# All the raw feeders....



## RuthMill (Jun 30, 2012)

I am looking in to this as Lola is getting to the change over age. It's something that's always lingered in the back of my mind. Any views suggestions are welcome! Positive and negative! I need constructive feedback here! Thanks in advance!


----------



## mairi1 (Mar 12, 2012)

As you know, Molly's always been a fussy bugger with her food but this has improved enormously post spay.

I used to feed natural instinct but she was fussy on the flavours and I found I was wasting a fair amount of it. 

She LOVES tripe ... The smell is awful. 

Anyway, she normally has one or two chicken wings (depending on size)for one of her meals and at the moment Is having the Prize Choice Minced Tripe from PAH for the other meal..not actually sure if its decent quality or not and There are other suppliers of raw minces in various flavours but for now she appears to enjoy it so sticking with it. 

I Also try and give her some fish at least once a week. I know people also suggest a little liver, heart, offal as a good addition to the diet too. 

My way is by no means optimal and a bit DIY. I know she's not having much in the way of carbs/fruit & veg but have read quite a few links that Colin and Karen provided and not all raw feeders believe that dogs need this in their diet...you should look at what Karen (wilfiboy) prepares ... very impressive indeed. Will find the link. 

I feed approx 2-3% of her weight per day as she's nearly one now so prob nearer the adult proportions. 

It is a minefield Ruth, i'm always open to new suggestions as I'm very much the novice in this area.

xxx


----------



## mairi1 (Mar 12, 2012)

This is the link...

http://ilovemycockapoo.com/showthread.php?t=7423&highlight=feeding


----------



## RuthMill (Jun 30, 2012)

Thank you so much Mairi!! Your great! X


----------



## Cockapoomummy2be (Jan 1, 2013)

DAF is a good website http://www.daf-petfood.co.uk for raw feeding

I haven't tried it but looks good to me, I wanted to try it but my vet said it wasn't good


----------



## tessybear (May 1, 2011)

Mine have given me no end of trouble over food as they are extremely fussy eaters. 

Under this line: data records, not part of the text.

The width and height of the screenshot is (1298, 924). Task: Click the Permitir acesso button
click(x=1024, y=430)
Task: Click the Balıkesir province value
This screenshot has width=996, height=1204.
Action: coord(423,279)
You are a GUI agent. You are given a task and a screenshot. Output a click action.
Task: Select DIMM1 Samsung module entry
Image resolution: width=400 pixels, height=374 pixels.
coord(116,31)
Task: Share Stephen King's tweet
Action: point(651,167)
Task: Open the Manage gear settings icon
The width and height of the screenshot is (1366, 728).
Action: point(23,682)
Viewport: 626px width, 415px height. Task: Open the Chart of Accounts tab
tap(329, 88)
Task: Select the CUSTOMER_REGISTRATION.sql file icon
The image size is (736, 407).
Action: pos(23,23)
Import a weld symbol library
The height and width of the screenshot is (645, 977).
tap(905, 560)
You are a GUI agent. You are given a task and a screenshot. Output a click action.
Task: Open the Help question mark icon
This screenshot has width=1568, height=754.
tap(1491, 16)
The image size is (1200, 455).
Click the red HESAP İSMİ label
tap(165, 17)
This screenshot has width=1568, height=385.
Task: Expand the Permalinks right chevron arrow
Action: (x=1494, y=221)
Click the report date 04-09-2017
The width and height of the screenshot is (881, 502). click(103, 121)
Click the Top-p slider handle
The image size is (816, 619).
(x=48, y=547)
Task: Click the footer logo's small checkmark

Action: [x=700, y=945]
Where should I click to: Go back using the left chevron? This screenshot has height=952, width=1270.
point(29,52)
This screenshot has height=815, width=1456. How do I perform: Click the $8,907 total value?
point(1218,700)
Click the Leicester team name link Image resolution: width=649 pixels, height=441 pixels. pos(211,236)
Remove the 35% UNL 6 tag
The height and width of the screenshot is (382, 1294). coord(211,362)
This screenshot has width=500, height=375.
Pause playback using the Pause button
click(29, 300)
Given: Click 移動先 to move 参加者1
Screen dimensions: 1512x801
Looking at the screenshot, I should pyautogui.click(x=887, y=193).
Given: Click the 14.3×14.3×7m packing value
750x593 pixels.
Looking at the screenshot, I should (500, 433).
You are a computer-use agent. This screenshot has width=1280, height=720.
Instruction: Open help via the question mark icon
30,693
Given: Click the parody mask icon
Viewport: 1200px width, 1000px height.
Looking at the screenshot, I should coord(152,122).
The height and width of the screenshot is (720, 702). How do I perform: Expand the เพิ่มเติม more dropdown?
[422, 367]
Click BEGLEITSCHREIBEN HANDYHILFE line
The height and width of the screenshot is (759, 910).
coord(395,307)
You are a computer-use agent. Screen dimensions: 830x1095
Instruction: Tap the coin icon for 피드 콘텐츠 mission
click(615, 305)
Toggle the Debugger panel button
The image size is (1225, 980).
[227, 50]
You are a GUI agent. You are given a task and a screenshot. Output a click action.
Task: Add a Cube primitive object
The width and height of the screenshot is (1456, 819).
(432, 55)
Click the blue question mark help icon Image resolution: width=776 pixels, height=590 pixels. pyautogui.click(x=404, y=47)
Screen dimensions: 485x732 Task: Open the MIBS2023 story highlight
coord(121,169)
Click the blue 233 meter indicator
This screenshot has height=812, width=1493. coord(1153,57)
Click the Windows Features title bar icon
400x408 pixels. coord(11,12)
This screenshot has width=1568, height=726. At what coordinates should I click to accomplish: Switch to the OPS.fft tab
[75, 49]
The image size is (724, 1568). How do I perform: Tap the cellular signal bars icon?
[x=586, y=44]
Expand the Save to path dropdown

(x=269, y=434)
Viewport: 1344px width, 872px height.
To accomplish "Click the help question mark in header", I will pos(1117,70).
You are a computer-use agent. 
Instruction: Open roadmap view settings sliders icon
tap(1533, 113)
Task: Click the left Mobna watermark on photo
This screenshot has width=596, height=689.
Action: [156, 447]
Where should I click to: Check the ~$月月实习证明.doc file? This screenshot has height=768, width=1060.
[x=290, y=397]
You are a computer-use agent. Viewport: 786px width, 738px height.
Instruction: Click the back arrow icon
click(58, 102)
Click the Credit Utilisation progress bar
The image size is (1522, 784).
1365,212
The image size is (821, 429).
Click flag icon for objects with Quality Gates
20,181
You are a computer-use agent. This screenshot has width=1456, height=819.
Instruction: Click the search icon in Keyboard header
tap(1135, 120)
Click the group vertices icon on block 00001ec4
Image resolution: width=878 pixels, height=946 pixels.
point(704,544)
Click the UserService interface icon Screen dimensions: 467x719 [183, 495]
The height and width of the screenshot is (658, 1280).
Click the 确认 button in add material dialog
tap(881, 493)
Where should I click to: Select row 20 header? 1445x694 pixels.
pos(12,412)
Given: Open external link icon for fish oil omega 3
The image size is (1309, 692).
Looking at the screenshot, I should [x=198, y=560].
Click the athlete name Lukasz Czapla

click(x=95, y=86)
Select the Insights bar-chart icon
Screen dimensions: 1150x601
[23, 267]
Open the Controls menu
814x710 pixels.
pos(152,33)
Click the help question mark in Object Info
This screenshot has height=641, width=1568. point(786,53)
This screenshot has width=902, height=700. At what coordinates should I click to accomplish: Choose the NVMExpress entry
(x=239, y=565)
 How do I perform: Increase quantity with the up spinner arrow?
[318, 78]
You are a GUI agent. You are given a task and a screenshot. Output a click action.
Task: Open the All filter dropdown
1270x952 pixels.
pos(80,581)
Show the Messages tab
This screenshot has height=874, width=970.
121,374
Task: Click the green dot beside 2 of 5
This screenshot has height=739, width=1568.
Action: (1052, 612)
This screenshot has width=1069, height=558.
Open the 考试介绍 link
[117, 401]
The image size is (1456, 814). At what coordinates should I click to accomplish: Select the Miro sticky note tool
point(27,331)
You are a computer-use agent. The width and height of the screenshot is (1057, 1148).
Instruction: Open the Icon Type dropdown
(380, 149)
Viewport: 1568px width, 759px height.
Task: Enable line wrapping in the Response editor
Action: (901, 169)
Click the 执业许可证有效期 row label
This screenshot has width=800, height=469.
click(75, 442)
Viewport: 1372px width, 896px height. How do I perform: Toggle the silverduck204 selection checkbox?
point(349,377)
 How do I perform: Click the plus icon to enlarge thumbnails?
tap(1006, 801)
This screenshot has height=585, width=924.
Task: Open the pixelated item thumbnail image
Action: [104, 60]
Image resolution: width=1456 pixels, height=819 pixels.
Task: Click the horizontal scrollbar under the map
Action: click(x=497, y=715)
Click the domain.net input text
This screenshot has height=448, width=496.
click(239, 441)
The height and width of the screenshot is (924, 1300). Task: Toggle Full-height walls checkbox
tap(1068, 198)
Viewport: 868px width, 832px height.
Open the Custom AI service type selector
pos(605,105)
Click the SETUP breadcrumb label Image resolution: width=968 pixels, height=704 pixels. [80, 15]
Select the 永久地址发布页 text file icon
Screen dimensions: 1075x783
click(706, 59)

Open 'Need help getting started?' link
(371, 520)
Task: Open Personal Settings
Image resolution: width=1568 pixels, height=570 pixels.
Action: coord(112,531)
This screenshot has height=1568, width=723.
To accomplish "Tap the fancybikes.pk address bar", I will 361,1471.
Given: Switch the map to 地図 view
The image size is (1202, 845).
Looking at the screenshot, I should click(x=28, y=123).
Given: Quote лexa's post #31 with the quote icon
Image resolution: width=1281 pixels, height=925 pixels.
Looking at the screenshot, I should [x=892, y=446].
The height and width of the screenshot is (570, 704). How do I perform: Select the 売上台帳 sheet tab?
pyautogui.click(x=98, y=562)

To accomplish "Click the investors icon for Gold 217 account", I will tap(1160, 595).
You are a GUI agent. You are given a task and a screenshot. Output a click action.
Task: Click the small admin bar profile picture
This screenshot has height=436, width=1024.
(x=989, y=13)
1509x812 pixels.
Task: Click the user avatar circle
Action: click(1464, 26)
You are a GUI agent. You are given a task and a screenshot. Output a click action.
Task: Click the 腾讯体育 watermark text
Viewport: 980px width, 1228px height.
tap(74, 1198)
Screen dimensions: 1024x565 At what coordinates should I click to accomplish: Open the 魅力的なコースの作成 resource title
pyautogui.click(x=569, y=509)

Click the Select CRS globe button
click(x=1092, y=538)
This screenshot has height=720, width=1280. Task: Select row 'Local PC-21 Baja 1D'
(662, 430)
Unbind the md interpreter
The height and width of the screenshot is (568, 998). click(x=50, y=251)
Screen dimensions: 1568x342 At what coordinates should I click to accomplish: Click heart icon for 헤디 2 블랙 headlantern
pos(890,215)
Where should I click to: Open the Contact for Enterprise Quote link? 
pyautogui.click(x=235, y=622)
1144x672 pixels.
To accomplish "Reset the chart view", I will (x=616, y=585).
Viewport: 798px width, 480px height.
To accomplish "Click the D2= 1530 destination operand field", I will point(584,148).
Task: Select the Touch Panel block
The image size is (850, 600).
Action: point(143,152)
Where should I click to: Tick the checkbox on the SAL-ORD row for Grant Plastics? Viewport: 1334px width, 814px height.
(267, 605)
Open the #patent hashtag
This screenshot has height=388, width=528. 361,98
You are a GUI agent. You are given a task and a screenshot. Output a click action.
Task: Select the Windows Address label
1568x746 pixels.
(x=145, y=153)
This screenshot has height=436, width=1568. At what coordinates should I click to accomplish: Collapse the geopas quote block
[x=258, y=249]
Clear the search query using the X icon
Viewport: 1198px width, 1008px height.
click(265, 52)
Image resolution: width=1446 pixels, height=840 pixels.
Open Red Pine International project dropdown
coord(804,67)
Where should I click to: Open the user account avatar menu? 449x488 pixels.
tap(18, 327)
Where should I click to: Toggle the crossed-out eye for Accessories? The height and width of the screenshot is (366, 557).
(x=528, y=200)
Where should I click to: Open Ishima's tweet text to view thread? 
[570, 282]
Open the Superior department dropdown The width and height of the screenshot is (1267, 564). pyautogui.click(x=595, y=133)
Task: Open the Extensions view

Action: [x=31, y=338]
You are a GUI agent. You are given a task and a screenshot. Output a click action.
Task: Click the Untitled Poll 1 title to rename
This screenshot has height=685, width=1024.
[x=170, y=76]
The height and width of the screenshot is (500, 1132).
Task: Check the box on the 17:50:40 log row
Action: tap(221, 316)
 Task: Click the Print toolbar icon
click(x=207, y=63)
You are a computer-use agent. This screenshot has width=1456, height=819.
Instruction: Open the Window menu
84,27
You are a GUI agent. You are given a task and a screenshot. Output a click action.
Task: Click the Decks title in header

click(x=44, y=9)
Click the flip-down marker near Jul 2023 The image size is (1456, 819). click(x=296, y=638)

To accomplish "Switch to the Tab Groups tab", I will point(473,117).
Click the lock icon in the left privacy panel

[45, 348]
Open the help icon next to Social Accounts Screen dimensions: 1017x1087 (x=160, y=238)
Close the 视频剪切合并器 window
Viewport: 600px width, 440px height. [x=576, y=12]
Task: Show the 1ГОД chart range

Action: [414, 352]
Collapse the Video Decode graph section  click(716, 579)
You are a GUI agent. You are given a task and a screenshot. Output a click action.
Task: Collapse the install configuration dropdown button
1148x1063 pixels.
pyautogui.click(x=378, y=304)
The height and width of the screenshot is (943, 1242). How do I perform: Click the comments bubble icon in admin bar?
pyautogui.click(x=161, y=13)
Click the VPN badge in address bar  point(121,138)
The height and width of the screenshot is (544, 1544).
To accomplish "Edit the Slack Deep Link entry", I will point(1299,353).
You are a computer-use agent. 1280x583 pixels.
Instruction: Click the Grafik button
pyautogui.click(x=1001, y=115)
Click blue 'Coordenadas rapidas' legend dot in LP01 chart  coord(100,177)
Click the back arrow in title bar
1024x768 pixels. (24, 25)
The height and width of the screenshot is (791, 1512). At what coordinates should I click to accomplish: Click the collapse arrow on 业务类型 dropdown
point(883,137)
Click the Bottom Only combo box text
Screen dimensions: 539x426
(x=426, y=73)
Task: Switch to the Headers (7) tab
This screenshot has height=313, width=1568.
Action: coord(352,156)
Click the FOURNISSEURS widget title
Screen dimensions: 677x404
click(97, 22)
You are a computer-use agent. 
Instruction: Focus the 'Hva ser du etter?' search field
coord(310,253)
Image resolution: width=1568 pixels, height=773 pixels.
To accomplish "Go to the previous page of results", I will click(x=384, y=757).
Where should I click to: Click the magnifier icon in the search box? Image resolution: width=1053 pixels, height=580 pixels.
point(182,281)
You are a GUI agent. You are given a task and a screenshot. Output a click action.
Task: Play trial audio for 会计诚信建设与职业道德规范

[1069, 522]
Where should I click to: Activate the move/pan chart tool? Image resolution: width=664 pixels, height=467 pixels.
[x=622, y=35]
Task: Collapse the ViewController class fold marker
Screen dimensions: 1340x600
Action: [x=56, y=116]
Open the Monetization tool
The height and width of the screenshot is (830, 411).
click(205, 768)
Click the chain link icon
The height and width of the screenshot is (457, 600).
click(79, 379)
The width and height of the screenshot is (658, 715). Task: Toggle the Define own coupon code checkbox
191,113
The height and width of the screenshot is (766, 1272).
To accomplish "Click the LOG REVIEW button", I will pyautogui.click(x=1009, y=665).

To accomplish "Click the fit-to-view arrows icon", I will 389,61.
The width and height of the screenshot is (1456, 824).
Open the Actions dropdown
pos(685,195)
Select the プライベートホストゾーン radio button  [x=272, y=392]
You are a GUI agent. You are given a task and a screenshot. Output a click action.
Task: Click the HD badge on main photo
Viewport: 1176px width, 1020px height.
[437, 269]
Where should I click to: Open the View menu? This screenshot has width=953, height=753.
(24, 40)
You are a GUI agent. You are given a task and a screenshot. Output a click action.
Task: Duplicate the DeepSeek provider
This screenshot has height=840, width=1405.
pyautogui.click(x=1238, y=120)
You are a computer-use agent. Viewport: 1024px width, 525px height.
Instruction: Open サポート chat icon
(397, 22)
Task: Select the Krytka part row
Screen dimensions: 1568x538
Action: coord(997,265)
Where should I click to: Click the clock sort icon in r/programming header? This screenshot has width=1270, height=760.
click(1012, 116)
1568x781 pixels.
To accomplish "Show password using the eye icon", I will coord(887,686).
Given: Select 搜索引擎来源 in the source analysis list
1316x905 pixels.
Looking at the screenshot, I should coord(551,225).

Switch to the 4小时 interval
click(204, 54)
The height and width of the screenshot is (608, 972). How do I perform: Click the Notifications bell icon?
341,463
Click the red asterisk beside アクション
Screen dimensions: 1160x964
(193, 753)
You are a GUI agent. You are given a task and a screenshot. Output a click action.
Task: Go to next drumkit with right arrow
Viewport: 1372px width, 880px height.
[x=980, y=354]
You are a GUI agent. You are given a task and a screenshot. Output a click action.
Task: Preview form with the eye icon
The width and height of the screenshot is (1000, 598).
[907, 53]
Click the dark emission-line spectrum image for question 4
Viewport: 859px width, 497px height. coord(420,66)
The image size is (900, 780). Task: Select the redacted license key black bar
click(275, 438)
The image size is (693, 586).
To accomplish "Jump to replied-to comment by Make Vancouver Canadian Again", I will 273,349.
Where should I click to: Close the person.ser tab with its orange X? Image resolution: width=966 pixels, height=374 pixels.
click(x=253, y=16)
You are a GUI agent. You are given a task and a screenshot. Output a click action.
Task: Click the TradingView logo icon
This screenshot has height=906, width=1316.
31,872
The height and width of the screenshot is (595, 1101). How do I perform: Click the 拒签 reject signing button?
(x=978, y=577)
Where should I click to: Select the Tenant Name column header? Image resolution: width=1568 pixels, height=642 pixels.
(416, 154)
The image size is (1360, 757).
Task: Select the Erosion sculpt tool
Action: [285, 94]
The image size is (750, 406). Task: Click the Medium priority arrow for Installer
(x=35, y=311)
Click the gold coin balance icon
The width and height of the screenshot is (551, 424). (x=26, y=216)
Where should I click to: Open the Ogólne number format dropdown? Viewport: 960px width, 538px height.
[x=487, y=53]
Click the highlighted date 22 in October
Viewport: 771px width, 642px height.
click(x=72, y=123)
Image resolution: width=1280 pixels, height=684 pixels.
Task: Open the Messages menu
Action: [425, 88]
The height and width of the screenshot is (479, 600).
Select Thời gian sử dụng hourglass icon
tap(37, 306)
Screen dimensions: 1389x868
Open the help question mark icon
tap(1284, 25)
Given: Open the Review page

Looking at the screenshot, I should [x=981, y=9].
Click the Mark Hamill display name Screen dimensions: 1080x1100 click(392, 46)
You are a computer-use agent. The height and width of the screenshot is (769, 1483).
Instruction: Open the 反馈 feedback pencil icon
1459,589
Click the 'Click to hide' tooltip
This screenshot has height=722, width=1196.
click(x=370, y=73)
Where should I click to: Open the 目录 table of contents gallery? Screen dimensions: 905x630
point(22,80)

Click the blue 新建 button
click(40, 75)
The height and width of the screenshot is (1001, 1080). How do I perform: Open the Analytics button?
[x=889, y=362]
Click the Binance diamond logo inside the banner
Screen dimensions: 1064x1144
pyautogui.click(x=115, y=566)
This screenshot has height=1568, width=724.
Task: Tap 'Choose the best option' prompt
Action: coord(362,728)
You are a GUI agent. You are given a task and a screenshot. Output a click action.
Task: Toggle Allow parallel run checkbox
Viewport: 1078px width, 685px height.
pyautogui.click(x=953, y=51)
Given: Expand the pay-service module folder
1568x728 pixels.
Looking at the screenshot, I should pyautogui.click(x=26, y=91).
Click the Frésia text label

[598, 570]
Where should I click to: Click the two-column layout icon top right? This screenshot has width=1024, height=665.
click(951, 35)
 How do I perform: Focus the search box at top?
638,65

I rotate Natural instinct (with tripe), Nature diet and Fish for dogs (which are all ideal for raw feeders) with my own homemade food for their breakfast ( tuna, sardines, meat offal, eggs, cottage cheese, fruit & veg etc) They get 'raw meaty bones' for tea every day. I find these combinations go very well together and never upset their tummies unlike others I have tried. What mine thrive on is variety but through trial and error I always stick with this combination and it suits them very well.


----------



## xxxxxxxxhantsmummy (Mar 12, 2012)

I am a raw feeder and love it! Honey has fish once a week for breakfast she has ready made raw food and for dinner 2 chicken wings, she is 1 now and never had any health problems, ear infections etc, she loves her food, the plus side is her poo hardly smells, she never farts and her coat is amazing, I say go for it! X


----------



## KCsunshine (Apr 16, 2012)

I do love raw feeding and highly recomend it. We too have small dry poo, and no wind at all. 

We are still using natural instinct, which is really great but I am looking into changing this soon just because it's a little pricey. I'm slightly aprehensive about changing it because Coco really laps up all the flavours, but I'm going to research natures diet next.

Good luck whatever you choose!


----------



## colpa110 (Jul 5, 2011)

I mainly use Berriewoods as they are much cheaper than NI...

But still give some NI meals as I believe it is possibly better quality and a dash of stuff that I can pick up cheap in the supermarket / butcher!!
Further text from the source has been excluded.